Copy the following records word for word.
[BEGIN THE INPUT]
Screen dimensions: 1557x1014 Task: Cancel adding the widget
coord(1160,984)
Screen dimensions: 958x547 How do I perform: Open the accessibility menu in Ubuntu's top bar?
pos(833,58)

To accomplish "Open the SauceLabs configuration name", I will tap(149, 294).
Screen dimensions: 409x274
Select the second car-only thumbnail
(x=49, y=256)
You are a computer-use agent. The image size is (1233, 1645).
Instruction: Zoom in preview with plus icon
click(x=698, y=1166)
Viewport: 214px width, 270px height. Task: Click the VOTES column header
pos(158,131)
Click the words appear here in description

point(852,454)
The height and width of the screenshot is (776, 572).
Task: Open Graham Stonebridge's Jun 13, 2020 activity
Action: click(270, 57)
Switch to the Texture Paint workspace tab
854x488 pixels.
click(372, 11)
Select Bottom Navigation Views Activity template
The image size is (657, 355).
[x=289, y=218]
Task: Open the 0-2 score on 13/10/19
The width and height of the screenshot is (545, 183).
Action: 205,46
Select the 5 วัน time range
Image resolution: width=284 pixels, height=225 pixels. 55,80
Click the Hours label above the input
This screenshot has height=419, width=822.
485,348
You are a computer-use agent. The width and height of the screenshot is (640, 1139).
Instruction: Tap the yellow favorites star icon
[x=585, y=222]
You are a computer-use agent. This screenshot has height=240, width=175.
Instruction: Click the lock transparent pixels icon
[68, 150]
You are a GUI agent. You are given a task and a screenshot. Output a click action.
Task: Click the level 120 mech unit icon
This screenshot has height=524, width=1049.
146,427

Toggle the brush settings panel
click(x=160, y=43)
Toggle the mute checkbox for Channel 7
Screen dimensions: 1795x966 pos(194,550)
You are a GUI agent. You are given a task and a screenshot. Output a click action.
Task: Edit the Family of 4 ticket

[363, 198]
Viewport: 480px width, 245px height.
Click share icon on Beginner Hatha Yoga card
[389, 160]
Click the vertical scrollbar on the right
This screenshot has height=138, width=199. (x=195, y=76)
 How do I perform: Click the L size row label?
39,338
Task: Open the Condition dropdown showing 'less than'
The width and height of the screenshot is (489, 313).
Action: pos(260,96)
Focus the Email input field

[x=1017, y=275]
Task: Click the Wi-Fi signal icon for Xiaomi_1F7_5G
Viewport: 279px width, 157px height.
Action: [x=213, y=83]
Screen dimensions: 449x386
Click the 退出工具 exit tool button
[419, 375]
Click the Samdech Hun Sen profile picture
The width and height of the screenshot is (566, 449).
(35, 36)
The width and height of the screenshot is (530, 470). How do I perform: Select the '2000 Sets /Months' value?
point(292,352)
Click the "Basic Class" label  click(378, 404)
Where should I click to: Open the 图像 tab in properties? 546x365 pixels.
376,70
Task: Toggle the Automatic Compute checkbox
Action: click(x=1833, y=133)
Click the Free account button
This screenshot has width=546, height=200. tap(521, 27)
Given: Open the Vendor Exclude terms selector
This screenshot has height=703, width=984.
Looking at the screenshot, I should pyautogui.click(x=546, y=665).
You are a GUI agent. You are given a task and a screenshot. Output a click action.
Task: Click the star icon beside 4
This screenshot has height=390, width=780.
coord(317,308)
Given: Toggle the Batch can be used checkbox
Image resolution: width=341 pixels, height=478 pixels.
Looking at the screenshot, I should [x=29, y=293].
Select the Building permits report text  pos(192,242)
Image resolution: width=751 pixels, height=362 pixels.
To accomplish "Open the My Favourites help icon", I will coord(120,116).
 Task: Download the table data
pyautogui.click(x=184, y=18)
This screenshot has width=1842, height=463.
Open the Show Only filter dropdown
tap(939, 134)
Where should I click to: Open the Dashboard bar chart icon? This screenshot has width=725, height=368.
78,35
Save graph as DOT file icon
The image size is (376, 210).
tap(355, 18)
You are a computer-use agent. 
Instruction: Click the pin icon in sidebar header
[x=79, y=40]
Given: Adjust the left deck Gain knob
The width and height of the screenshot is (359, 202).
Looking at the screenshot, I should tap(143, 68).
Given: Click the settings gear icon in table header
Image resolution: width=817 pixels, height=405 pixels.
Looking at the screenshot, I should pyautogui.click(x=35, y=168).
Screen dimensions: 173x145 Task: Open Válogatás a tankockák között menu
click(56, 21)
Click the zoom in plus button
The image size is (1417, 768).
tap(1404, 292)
[END THE INPUT]
• _FINISHED TASK_
Screen dimensions: 1557x1014 Task: Cancel adding the widget
coord(1160,984)
Screen dimensions: 958x547 How do I perform: Open the accessibility menu in Ubuntu's top bar?
pos(833,58)

To accomplish "Open the SauceLabs configuration name", I will tap(149, 294).
Screen dimensions: 409x274
Select the second car-only thumbnail
(x=49, y=256)
You are a computer-use agent. The image size is (1233, 1645).
Instruction: Zoom in preview with plus icon
click(x=698, y=1166)
Viewport: 214px width, 270px height. Task: Click the VOTES column header
pos(158,131)
Click the words appear here in description

point(852,454)
The height and width of the screenshot is (776, 572).
Task: Open Graham Stonebridge's Jun 13, 2020 activity
Action: click(270, 57)
Switch to the Texture Paint workspace tab
854x488 pixels.
click(372, 11)
Select Bottom Navigation Views Activity template
The image size is (657, 355).
[x=289, y=218]
Task: Open the 0-2 score on 13/10/19
The width and height of the screenshot is (545, 183).
Action: 205,46
Select the 5 วัน time range
Image resolution: width=284 pixels, height=225 pixels. 55,80
Click the Hours label above the input
This screenshot has height=419, width=822.
485,348
You are a computer-use agent. The width and height of the screenshot is (640, 1139).
Instruction: Tap the yellow favorites star icon
[x=585, y=222]
You are a computer-use agent. This screenshot has height=240, width=175.
Instruction: Click the lock transparent pixels icon
[68, 150]
You are a GUI agent. You are given a task and a screenshot. Output a click action.
Task: Click the level 120 mech unit icon
This screenshot has height=524, width=1049.
146,427

Toggle the brush settings panel
click(x=160, y=43)
Toggle the mute checkbox for Channel 7
Screen dimensions: 1795x966 pos(194,550)
You are a GUI agent. You are given a task and a screenshot. Output a click action.
Task: Edit the Family of 4 ticket

[363, 198]
Viewport: 480px width, 245px height.
Click share icon on Beginner Hatha Yoga card
[389, 160]
Click the vertical scrollbar on the right
This screenshot has height=138, width=199. (x=195, y=76)
 How do I perform: Click the L size row label?
39,338
Task: Open the Condition dropdown showing 'less than'
The width and height of the screenshot is (489, 313).
Action: pos(260,96)
Focus the Email input field

[x=1017, y=275]
Task: Click the Wi-Fi signal icon for Xiaomi_1F7_5G
Viewport: 279px width, 157px height.
Action: [x=213, y=83]
Screen dimensions: 449x386
Click the 退出工具 exit tool button
[419, 375]
Click the Samdech Hun Sen profile picture
The width and height of the screenshot is (566, 449).
(35, 36)
The width and height of the screenshot is (530, 470). How do I perform: Select the '2000 Sets /Months' value?
point(292,352)
Click the "Basic Class" label  click(378, 404)
Where should I click to: Open the 图像 tab in properties? 546x365 pixels.
376,70
Task: Toggle the Automatic Compute checkbox
Action: click(x=1833, y=133)
Click the Free account button
This screenshot has width=546, height=200. tap(521, 27)
Given: Open the Vendor Exclude terms selector
This screenshot has height=703, width=984.
Looking at the screenshot, I should pyautogui.click(x=546, y=665).
You are a GUI agent. You are given a task and a screenshot. Output a click action.
Task: Click the star icon beside 4
This screenshot has height=390, width=780.
coord(317,308)
Given: Toggle the Batch can be used checkbox
Image resolution: width=341 pixels, height=478 pixels.
Looking at the screenshot, I should [x=29, y=293].
Select the Building permits report text  pos(192,242)
Image resolution: width=751 pixels, height=362 pixels.
To accomplish "Open the My Favourites help icon", I will coord(120,116).
 Task: Download the table data
pyautogui.click(x=184, y=18)
This screenshot has width=1842, height=463.
Open the Show Only filter dropdown
tap(939, 134)
Where should I click to: Open the Dashboard bar chart icon? This screenshot has width=725, height=368.
78,35
Save graph as DOT file icon
The image size is (376, 210).
tap(355, 18)
You are a computer-use agent. 
Instruction: Click the pin icon in sidebar header
[x=79, y=40]
Given: Adjust the left deck Gain knob
The width and height of the screenshot is (359, 202).
Looking at the screenshot, I should tap(143, 68).
Given: Click the settings gear icon in table header
Image resolution: width=817 pixels, height=405 pixels.
Looking at the screenshot, I should pyautogui.click(x=35, y=168).
Screen dimensions: 173x145 Task: Open Válogatás a tankockák között menu
click(56, 21)
Click the zoom in plus button
The image size is (1417, 768).
tap(1404, 292)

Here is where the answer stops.